As members of the public cast their votes in the UK general election tomorrow, much attention on social media will no doubt focus on the popular hashtag and internet meme #DogsAtPollingStations.
This first emerged during the 2015 election and typically features photographs of pets pictured waiting for their owners, while they cast their votes. On Instagram, there are more than 52.5k posts attached to the hashtag, while it has also already begun trending in the UK on X (formerly known as Twitter) during the build-up.
For those planning to have their dog accompany them to the polling station on Thursday, Carolyn Menteith, Behaviorist at, has shared some insight on how to avoid any unwanted behaviour or issues occurring – as well as how to keep your dog occupied – as you queue up to vote:
Ensure you pack plenty of snacks and water 
Depending on the time of day you and your dog will be visiting your local polling station, it’s wise to expect that there may be a significant wait.
Whether you are planning to vote before heading to the office, during your lunch break, or at the end of the working day – ensure that you bring plenty of snacks, treats, and water for your dog. This will keep them hydrated and sustained during the voting process.

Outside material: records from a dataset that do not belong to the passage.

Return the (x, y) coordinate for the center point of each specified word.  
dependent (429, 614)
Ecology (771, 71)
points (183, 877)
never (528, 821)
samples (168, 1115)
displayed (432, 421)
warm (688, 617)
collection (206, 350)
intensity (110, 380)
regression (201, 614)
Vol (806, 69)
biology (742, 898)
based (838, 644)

If Thursday proves to be a hot or warm day in your local area, consider bringing wet food or frozen treats with you to the polling station, to help lower your dog’s body temperature and provide relief from the heat.
Vote alongside a friend/family member your dog is familiar with
Not all dogs are social by nature, and a large crowd of people at a polling station – especially if you live in a busy city or town – may become overwhelming for them.

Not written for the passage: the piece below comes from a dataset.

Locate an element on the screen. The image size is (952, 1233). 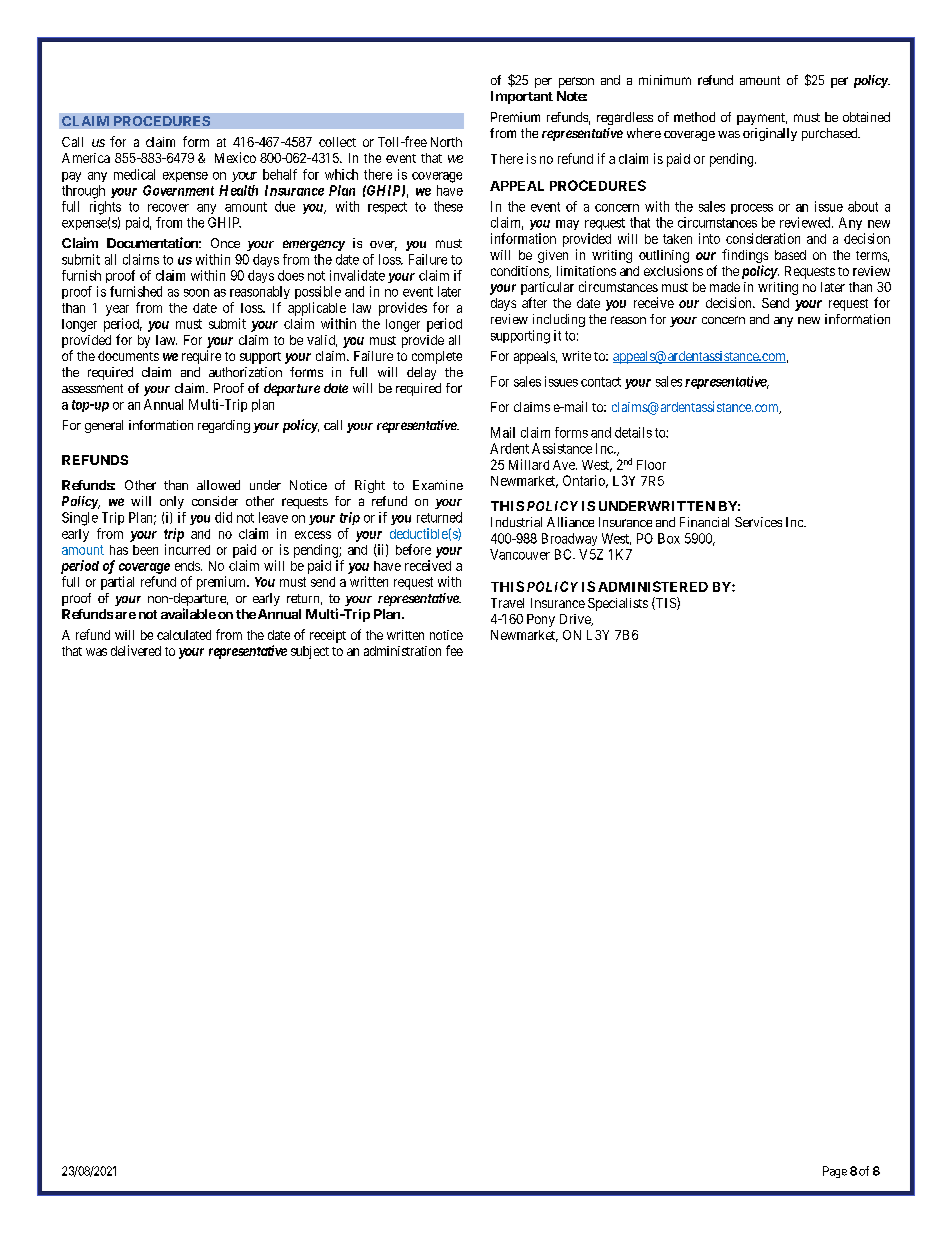
Services is located at coordinates (758, 522).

Consider visiting the polling station with a friend, family member, or neighbour with whom your dog is already familiar with. This will ensure they remain calm during your absence, and that they can be safely removed from any particularly stressful situations that arise from unwanted attention from fellow voters or passers-by.
Voting alongside another person who can wait with your dog will also avoid the need to tie them up outside the busy station and cause them any unnecessary stress.

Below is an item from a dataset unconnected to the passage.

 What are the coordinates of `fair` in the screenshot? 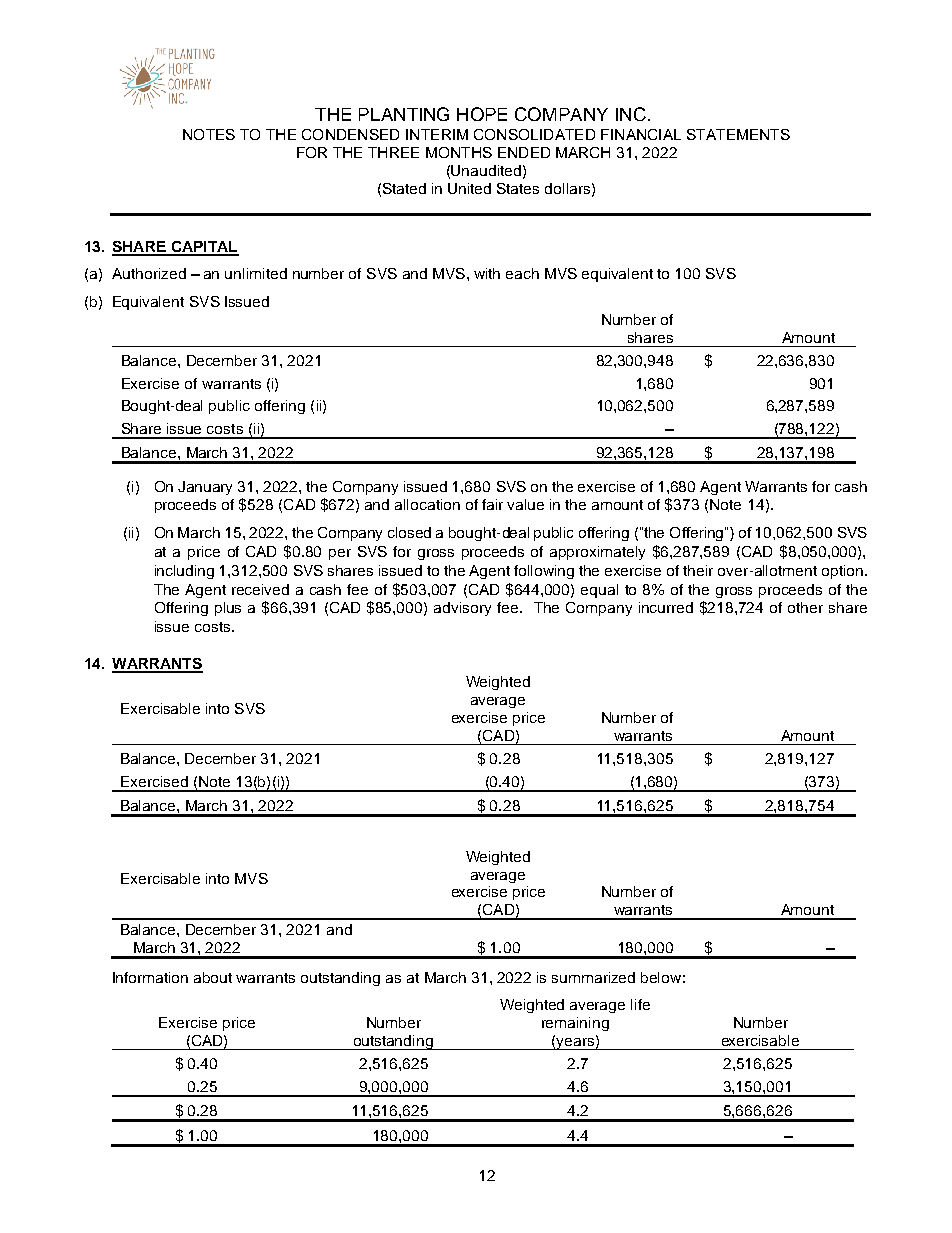 It's located at (492, 504).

Check ahead of voting how long the queues are likely to be 
Media coverage leading up to the election means the chances are that polling stations may be much busier than during previous voting periods.
Therefore, if you’re planning to have your dog accompany you to vote, it’s worth checking in with others who have voted to understand how long queues are likely to be during busier periods of the day. You could also plan to visit first thing in the morning when the polls open at 7am, or towards the end of the evening before they close at 10pm.
Prepare yourself for other dogs to be present at the polling stations 
Due to the popularity of the hashtag #DogsAtPollingStations here in the UK, you should prepare yourself for the fact that other voters will also be taking their dogs with them to the polling station, to capture photos to share across their social platforms.
If your dog is prone to becoming nervous or anxious around other dogs, consider taking them for a long walk before heading to your local polling station. Exercise is as much of a mood-booster for pets as it is for humans. Burning off your dog’s energy can help to reduce the likelihood that they’ll become wound up or hypersensitive to other dogs present in their vicinity.